| DIRECTION |
List every line of the records below that contains the string "arrow", copying each such line in full.

--- START SUPPLIED MATERIAL ---

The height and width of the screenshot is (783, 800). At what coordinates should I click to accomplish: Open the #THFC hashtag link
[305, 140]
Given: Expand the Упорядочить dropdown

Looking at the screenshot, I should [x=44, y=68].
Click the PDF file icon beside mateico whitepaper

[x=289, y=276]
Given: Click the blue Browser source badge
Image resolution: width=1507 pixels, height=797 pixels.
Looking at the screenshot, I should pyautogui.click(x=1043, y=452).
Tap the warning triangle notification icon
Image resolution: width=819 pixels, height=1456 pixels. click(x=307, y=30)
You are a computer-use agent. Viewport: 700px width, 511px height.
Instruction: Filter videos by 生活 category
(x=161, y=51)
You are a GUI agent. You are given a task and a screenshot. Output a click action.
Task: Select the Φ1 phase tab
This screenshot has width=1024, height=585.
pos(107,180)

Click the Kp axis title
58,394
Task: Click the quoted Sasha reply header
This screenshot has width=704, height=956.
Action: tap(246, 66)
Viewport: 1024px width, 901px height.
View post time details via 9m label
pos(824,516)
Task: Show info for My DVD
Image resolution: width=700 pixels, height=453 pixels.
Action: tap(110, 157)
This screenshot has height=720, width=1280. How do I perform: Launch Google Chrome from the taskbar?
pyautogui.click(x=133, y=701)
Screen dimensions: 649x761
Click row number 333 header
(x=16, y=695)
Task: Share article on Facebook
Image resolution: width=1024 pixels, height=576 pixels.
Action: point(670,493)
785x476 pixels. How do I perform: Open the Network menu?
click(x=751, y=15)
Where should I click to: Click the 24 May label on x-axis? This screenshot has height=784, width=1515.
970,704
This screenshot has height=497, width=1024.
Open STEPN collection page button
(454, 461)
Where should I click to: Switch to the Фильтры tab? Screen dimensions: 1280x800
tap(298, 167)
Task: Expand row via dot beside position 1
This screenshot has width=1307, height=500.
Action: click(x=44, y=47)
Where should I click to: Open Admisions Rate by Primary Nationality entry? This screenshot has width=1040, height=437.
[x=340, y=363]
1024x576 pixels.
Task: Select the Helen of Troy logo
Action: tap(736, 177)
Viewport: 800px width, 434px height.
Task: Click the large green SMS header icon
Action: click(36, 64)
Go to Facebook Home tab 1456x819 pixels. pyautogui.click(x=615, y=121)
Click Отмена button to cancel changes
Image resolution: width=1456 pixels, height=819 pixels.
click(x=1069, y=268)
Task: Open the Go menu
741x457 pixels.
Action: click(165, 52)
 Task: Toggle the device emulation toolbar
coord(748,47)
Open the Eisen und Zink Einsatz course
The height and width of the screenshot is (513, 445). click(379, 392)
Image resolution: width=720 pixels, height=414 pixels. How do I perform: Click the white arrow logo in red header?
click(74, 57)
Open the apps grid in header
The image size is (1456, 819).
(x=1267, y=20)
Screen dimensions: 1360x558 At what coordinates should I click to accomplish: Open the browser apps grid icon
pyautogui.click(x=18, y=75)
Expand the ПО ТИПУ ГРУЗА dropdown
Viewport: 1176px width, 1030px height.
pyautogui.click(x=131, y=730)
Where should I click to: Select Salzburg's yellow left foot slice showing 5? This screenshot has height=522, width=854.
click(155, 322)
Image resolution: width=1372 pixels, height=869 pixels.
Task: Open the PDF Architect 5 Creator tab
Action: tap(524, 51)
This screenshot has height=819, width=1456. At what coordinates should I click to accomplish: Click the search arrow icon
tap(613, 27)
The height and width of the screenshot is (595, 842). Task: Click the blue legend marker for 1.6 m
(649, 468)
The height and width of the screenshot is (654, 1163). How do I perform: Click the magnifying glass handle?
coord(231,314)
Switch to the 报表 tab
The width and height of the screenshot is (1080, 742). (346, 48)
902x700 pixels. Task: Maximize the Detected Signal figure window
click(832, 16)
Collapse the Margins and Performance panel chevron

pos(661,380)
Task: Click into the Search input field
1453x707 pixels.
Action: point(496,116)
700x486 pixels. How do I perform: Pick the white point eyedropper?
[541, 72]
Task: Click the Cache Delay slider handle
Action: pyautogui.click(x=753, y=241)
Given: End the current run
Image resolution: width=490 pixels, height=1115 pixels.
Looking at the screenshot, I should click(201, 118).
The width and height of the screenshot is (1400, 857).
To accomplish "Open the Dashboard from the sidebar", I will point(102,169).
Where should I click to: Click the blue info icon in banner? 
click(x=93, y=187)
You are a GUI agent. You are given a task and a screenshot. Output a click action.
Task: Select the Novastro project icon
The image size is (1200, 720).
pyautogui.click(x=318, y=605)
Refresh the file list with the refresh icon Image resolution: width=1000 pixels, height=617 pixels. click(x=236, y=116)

--- END SUPPLIED MATERIAL ---

| REPLY |
Image resolution: width=720 pixels, height=414 pixels. How do I perform: Click the white arrow logo in red header?
This screenshot has height=819, width=1456. At what coordinates should I click to accomplish: Click the search arrow icon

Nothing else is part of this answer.